╔══

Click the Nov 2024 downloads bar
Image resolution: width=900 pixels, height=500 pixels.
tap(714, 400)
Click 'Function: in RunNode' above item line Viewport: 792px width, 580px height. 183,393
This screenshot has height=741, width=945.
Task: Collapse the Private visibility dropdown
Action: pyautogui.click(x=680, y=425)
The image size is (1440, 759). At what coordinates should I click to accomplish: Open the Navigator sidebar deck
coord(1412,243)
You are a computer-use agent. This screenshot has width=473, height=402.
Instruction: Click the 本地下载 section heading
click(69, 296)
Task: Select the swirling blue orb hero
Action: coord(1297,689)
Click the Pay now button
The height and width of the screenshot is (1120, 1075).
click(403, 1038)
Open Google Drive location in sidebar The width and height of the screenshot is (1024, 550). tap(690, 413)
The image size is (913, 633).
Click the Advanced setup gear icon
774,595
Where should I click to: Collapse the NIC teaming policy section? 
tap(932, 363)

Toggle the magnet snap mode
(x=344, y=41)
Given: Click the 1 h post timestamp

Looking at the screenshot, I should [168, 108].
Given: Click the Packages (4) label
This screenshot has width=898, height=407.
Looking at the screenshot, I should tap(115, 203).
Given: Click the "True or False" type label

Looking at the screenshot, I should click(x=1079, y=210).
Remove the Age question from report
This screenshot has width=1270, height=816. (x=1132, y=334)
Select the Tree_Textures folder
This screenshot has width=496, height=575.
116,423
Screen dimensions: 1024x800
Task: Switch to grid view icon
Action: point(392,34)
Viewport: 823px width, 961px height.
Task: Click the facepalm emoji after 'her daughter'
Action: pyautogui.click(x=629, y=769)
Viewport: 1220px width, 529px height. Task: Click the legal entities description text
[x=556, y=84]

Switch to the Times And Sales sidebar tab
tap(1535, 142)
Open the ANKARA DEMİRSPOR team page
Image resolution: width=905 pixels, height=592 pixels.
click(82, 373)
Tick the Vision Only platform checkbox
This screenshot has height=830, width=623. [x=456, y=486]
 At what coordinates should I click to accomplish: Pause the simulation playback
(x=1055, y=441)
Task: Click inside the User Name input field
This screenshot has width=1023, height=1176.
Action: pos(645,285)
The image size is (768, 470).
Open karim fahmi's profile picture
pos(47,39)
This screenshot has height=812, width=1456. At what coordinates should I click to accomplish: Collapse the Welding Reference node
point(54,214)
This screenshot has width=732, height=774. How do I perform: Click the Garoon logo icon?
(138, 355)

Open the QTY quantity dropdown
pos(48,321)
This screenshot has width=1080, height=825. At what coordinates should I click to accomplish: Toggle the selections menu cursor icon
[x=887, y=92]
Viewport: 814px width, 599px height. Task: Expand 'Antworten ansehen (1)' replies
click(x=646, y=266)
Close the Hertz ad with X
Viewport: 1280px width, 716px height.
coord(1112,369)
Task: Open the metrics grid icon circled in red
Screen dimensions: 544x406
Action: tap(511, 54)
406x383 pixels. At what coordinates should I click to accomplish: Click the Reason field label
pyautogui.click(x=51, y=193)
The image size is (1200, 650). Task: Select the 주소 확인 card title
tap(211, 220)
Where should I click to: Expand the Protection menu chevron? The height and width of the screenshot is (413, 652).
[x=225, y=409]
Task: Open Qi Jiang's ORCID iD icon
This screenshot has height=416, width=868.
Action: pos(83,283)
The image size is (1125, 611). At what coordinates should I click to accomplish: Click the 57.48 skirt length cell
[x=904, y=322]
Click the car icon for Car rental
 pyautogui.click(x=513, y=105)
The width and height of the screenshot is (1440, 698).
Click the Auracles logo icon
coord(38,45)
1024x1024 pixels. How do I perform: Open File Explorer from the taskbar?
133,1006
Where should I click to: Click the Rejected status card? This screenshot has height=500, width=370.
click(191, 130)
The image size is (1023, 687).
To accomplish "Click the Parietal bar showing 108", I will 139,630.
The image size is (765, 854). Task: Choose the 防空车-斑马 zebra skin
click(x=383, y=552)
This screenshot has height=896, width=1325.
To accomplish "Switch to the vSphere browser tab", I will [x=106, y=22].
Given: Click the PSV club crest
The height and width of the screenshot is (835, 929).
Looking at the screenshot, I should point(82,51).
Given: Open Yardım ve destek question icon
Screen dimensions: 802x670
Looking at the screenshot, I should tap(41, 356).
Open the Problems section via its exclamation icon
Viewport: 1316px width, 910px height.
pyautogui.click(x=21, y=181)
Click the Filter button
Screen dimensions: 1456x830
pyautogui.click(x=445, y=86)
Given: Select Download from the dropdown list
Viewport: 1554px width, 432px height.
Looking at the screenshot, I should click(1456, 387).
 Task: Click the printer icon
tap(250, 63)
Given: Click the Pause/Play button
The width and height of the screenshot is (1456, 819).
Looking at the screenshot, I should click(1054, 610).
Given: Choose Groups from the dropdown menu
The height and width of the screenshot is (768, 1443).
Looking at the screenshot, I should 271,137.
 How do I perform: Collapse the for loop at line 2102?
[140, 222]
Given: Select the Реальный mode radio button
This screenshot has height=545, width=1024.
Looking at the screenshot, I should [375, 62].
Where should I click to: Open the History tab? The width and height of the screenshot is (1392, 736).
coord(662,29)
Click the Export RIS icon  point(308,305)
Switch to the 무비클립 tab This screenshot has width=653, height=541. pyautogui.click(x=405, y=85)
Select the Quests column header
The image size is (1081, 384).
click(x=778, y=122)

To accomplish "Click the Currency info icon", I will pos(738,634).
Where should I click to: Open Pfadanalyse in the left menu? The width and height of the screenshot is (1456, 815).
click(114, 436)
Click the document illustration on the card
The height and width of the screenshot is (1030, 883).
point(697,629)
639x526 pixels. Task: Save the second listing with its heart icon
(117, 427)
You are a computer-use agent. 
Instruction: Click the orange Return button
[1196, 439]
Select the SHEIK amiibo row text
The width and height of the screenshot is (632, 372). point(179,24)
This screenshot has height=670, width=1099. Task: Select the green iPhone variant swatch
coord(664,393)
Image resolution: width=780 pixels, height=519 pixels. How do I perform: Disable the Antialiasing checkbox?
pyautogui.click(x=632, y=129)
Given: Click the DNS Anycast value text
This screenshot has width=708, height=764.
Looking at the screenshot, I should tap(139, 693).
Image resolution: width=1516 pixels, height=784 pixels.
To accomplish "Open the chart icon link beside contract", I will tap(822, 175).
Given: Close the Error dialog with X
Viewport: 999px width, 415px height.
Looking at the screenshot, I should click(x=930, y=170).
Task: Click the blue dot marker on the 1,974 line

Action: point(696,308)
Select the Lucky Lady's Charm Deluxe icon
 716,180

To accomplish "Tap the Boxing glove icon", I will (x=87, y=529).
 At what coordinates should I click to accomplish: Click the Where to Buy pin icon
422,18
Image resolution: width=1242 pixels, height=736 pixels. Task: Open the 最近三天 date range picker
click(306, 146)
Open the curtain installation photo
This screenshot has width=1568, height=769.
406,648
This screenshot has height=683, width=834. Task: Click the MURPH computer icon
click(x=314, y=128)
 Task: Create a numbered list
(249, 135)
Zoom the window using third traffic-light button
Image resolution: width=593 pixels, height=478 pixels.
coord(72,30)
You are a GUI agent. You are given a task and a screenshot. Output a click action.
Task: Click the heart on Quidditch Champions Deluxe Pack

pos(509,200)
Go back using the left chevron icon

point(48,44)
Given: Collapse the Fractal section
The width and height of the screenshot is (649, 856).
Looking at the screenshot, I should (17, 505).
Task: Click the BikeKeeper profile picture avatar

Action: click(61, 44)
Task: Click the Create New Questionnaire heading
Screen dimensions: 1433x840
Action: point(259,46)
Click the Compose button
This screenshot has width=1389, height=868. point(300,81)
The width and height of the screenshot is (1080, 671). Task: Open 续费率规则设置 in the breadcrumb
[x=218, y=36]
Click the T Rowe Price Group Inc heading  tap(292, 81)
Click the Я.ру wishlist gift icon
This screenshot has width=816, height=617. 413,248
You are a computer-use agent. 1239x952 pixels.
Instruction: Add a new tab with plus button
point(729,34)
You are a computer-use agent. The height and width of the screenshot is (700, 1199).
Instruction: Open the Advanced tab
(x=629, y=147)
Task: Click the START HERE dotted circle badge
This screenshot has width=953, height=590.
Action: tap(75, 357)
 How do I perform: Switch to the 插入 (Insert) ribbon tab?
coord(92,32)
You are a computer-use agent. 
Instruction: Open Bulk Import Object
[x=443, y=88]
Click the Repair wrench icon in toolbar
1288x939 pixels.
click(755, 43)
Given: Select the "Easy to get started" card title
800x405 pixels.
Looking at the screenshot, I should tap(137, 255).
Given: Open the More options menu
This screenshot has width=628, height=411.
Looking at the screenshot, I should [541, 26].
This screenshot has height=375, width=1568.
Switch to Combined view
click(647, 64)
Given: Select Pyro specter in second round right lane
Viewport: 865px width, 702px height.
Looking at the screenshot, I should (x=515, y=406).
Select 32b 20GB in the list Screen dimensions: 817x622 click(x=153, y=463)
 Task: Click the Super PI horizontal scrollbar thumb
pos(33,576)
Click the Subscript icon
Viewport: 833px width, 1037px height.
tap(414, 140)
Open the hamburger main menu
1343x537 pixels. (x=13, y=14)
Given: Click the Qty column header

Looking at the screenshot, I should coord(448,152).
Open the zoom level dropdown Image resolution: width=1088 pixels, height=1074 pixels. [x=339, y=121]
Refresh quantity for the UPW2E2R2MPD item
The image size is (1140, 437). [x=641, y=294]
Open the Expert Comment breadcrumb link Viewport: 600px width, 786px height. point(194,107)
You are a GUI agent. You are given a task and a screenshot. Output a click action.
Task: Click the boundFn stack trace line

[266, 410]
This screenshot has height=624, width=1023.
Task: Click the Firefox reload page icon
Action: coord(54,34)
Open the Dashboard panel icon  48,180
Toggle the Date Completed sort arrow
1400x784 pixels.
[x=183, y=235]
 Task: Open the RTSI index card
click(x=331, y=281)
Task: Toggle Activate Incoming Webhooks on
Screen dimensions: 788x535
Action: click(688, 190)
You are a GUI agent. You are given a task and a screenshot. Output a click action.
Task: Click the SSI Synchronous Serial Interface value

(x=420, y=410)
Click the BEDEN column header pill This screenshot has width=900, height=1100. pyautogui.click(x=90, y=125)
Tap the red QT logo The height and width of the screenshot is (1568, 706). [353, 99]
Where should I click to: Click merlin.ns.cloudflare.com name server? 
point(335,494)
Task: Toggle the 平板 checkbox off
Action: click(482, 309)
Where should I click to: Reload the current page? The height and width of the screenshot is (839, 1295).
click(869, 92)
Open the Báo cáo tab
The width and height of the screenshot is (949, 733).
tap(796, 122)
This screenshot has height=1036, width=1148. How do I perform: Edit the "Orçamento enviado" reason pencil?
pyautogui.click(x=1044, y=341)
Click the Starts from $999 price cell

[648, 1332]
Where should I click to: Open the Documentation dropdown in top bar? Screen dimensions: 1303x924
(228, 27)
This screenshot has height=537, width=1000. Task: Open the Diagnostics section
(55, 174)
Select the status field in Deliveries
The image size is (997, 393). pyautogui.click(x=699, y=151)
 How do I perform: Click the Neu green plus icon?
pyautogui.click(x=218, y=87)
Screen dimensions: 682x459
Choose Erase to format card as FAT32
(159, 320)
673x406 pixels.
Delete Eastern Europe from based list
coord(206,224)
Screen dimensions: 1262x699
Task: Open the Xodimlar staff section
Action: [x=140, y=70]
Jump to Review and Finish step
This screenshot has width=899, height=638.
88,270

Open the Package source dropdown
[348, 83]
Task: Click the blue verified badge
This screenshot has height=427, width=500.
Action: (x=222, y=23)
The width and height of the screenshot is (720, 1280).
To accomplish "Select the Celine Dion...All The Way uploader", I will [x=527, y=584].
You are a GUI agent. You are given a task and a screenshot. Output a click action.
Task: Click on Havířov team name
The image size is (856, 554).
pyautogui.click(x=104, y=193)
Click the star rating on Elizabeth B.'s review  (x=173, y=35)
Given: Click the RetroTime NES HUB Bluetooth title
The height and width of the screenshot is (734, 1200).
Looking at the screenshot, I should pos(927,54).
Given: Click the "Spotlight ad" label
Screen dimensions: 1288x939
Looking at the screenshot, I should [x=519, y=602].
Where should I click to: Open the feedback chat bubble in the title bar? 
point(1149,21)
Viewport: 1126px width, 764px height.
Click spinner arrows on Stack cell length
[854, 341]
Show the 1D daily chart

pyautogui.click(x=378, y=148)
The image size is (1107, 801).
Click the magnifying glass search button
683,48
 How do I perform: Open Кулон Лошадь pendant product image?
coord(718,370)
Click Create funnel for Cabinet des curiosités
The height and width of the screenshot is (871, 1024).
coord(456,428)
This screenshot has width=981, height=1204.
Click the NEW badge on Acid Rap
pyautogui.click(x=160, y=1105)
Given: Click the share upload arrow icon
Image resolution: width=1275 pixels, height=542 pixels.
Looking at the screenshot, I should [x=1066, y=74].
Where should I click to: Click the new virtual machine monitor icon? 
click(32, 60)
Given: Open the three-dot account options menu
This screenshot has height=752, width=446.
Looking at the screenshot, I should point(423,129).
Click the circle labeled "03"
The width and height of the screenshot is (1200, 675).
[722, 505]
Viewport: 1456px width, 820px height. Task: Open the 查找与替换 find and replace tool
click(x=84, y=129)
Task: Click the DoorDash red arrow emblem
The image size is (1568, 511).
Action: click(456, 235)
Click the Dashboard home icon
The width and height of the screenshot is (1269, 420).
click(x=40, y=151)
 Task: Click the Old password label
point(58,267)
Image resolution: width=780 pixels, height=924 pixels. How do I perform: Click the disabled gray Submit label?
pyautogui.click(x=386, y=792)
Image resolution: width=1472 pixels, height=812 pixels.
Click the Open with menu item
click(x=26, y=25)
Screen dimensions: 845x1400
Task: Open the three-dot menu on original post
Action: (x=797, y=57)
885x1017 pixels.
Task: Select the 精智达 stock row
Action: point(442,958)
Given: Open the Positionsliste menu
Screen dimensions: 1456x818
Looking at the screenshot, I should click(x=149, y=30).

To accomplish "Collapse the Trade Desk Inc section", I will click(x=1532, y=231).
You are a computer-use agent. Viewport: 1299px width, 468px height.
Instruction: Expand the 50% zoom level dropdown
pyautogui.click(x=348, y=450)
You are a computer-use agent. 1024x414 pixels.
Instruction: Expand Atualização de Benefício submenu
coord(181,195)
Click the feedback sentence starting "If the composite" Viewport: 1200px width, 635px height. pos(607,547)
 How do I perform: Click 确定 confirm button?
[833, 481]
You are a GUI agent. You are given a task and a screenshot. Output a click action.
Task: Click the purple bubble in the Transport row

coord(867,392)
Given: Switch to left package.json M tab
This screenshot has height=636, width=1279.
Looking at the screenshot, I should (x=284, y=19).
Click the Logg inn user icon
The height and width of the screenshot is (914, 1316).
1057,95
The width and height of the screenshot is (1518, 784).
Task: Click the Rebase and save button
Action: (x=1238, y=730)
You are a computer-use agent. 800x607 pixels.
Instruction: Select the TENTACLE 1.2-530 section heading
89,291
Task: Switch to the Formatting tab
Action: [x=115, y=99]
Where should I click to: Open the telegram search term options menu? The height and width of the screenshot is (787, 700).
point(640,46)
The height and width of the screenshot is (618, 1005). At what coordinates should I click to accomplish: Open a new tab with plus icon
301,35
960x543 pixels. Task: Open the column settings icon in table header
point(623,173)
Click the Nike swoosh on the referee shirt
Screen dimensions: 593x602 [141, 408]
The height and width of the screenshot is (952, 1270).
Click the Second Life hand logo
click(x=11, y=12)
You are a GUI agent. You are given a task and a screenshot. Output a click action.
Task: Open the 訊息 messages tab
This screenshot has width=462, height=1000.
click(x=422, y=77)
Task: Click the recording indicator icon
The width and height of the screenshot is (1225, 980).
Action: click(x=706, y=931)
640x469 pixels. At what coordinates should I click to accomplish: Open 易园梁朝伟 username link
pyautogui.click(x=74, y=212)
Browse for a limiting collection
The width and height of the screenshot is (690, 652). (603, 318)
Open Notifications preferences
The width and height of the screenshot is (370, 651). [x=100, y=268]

╚══

• [TASK STATEMENT]
In the listing above, find the line with "Given: Open the More options menu" and the line with "Tap the red"; output exactly those lines and all lines between them.

• [ANSWER TO THIS TASK]
Given: Open the More options menu
This screenshot has width=628, height=411.
Looking at the screenshot, I should [541, 26].
This screenshot has height=375, width=1568.
Switch to Combined view
click(647, 64)
Given: Select Pyro specter in second round right lane
Viewport: 865px width, 702px height.
Looking at the screenshot, I should (x=515, y=406).
Select 32b 20GB in the list Screen dimensions: 817x622 click(x=153, y=463)
 Task: Click the Super PI horizontal scrollbar thumb
pos(33,576)
Click the Subscript icon
Viewport: 833px width, 1037px height.
tap(414, 140)
Open the hamburger main menu
1343x537 pixels. (x=13, y=14)
Given: Click the Qty column header

Looking at the screenshot, I should coord(448,152).
Open the zoom level dropdown Image resolution: width=1088 pixels, height=1074 pixels. [x=339, y=121]
Refresh quantity for the UPW2E2R2MPD item
The image size is (1140, 437). [x=641, y=294]
Open the Expert Comment breadcrumb link Viewport: 600px width, 786px height. point(194,107)
You are a GUI agent. You are given a task and a screenshot. Output a click action.
Task: Click the boundFn stack trace line

[266, 410]
This screenshot has height=624, width=1023.
Task: Click the Firefox reload page icon
Action: coord(54,34)
Open the Dashboard panel icon  48,180
Toggle the Date Completed sort arrow
1400x784 pixels.
[x=183, y=235]
 Task: Open the RTSI index card
click(x=331, y=281)
Task: Toggle Activate Incoming Webhooks on
Screen dimensions: 788x535
Action: click(688, 190)
You are a GUI agent. You are given a task and a screenshot. Output a click action.
Task: Click the SSI Synchronous Serial Interface value

(x=420, y=410)
Click the BEDEN column header pill This screenshot has width=900, height=1100. pyautogui.click(x=90, y=125)
Tap the red QT logo The height and width of the screenshot is (1568, 706). [353, 99]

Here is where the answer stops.